- Source data -
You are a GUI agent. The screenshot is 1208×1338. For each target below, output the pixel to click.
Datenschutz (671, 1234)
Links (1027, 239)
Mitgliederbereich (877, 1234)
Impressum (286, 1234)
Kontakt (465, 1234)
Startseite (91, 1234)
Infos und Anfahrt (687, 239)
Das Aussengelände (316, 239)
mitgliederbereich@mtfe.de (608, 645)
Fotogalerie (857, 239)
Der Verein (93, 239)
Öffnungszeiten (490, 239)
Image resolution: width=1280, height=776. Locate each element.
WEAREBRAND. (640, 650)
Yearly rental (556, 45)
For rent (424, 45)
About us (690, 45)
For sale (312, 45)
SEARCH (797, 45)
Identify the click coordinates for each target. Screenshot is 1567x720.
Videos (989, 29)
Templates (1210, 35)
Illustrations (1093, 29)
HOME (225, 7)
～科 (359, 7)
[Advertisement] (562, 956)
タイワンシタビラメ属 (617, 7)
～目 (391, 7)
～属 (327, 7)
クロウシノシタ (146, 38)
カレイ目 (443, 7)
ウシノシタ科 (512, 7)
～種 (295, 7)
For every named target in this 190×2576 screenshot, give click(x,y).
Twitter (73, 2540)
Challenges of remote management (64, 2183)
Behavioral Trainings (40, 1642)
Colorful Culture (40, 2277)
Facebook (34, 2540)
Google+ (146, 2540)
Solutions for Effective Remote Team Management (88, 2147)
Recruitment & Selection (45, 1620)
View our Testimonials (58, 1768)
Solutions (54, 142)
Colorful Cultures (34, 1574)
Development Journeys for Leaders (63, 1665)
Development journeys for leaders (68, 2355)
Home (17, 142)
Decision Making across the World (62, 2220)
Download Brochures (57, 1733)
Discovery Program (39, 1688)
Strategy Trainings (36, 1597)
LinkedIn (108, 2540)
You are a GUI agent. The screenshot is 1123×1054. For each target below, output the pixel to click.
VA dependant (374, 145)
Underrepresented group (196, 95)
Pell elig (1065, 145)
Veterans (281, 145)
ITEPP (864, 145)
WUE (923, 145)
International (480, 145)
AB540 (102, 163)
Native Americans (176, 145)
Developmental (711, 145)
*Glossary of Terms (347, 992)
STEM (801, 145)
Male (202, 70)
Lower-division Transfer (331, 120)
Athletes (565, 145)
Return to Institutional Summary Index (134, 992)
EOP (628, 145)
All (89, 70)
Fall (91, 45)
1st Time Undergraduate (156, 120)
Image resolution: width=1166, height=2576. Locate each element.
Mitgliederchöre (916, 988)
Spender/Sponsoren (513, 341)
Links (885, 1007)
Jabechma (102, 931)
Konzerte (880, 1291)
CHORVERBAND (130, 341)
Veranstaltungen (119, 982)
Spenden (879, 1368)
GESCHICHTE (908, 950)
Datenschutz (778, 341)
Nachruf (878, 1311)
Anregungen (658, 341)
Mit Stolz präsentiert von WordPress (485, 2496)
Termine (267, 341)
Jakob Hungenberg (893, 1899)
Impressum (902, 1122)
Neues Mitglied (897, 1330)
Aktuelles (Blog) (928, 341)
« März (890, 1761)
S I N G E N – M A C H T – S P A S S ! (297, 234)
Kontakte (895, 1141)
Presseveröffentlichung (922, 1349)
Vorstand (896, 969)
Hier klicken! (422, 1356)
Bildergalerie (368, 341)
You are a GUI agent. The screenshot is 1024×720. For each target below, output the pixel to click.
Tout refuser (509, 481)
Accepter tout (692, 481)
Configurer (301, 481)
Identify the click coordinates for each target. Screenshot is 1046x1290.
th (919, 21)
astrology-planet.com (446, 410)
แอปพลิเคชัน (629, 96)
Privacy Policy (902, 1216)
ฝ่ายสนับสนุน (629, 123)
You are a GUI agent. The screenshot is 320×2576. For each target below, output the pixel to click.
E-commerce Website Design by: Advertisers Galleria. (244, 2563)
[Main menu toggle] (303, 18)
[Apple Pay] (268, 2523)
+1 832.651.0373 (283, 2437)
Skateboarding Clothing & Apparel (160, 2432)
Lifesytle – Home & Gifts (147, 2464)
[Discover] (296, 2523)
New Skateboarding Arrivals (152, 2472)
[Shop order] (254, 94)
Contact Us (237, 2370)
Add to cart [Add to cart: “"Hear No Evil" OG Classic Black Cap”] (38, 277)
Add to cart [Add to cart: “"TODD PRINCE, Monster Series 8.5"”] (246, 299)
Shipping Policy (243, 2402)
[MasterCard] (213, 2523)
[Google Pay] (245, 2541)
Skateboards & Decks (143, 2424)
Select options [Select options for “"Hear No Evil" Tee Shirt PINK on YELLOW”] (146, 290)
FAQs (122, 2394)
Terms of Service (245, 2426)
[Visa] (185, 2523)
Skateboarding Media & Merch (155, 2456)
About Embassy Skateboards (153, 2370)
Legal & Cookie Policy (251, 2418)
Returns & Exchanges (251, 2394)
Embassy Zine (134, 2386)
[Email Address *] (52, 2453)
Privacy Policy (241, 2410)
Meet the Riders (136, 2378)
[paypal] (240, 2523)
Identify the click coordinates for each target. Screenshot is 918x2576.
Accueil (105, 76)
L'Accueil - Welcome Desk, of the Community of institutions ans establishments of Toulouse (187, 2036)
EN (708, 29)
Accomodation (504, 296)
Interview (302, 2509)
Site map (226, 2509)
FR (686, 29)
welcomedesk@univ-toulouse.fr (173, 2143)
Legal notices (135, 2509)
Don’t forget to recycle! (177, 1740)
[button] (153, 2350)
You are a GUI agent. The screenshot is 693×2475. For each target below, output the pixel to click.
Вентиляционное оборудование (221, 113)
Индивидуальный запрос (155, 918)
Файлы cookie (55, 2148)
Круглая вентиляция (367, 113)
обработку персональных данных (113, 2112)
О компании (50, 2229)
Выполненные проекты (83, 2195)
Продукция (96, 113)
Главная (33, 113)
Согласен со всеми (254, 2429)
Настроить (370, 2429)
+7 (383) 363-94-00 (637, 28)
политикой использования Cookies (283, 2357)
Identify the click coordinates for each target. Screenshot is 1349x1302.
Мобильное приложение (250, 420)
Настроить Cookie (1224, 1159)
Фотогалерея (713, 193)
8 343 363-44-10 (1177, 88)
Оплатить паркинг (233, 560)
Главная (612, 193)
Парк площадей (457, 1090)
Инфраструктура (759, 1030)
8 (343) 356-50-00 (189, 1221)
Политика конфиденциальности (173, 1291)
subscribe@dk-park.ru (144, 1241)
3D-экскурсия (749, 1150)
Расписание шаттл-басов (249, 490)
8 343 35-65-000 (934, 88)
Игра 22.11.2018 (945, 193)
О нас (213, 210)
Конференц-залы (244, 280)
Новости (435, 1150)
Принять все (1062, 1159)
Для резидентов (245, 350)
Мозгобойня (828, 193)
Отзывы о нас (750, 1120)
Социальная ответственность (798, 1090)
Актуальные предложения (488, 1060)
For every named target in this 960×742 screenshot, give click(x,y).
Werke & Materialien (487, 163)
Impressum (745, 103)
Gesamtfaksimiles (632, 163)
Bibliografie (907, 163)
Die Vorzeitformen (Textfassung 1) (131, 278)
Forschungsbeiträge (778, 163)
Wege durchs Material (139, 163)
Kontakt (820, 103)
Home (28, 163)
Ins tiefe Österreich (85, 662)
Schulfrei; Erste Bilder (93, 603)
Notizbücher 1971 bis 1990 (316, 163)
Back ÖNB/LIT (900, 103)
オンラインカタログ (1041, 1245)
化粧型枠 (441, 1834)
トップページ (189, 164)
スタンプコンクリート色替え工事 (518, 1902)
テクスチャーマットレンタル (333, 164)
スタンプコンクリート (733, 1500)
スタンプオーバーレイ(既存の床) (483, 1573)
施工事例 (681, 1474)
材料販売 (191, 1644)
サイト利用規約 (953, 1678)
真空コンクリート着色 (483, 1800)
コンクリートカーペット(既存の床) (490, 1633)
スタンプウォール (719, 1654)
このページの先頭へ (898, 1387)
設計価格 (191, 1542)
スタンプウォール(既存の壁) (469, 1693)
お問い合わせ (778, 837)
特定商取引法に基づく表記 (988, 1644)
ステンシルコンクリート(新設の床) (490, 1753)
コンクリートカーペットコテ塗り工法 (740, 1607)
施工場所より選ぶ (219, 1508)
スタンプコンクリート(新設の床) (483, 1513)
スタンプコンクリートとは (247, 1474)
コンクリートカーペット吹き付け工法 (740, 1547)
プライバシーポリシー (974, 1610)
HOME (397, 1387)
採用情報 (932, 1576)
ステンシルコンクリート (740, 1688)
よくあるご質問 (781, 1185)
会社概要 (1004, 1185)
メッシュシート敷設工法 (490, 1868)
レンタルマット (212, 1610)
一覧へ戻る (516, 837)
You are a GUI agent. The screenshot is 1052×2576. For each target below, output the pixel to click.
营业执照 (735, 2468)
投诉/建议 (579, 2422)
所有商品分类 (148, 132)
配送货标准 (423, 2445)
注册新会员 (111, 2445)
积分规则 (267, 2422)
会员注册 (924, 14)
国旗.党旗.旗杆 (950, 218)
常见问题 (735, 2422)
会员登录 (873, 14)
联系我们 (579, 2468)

- EXERCISE DETAILS -
Extract the records from their first line down to the line containing "VA dependant (374, 145)", including both ends. Reproduce those lines word for word.

- PROBLEM SOLUTION -
You are a GUI agent. The screenshot is 1208×1338. For each target below, output the pixel to click.
Datenschutz (671, 1234)
Links (1027, 239)
Mitgliederbereich (877, 1234)
Impressum (286, 1234)
Kontakt (465, 1234)
Startseite (91, 1234)
Infos und Anfahrt (687, 239)
Das Aussengelände (316, 239)
mitgliederbereich@mtfe.de (608, 645)
Fotogalerie (857, 239)
Der Verein (93, 239)
Öffnungszeiten (490, 239)
Image resolution: width=1280, height=776. Locate each element.
WEAREBRAND. (640, 650)
Yearly rental (556, 45)
For rent (424, 45)
About us (690, 45)
For sale (312, 45)
SEARCH (797, 45)
Identify the click coordinates for each target. Screenshot is 1567x720.
Videos (989, 29)
Templates (1210, 35)
Illustrations (1093, 29)
HOME (225, 7)
～科 (359, 7)
[Advertisement] (562, 956)
タイワンシタビラメ属 (617, 7)
～目 (391, 7)
～属 (327, 7)
クロウシノシタ (146, 38)
カレイ目 (443, 7)
ウシノシタ科 (512, 7)
～種 (295, 7)
For every named target in this 190×2576 screenshot, give click(x,y).
Twitter (73, 2540)
Challenges of remote management (64, 2183)
Behavioral Trainings (40, 1642)
Colorful Culture (40, 2277)
Facebook (34, 2540)
Google+ (146, 2540)
Solutions for Effective Remote Team Management (88, 2147)
Recruitment & Selection (45, 1620)
View our Testimonials (58, 1768)
Solutions (54, 142)
Colorful Cultures (34, 1574)
Development Journeys for Leaders (63, 1665)
Development journeys for leaders (68, 2355)
Home (17, 142)
Decision Making across the World (62, 2220)
Download Brochures (57, 1733)
Discovery Program (39, 1688)
Strategy Trainings (36, 1597)
LinkedIn (108, 2540)
You are a GUI agent. The screenshot is 1123×1054. For each target below, output the pixel to click.
VA dependant (374, 145)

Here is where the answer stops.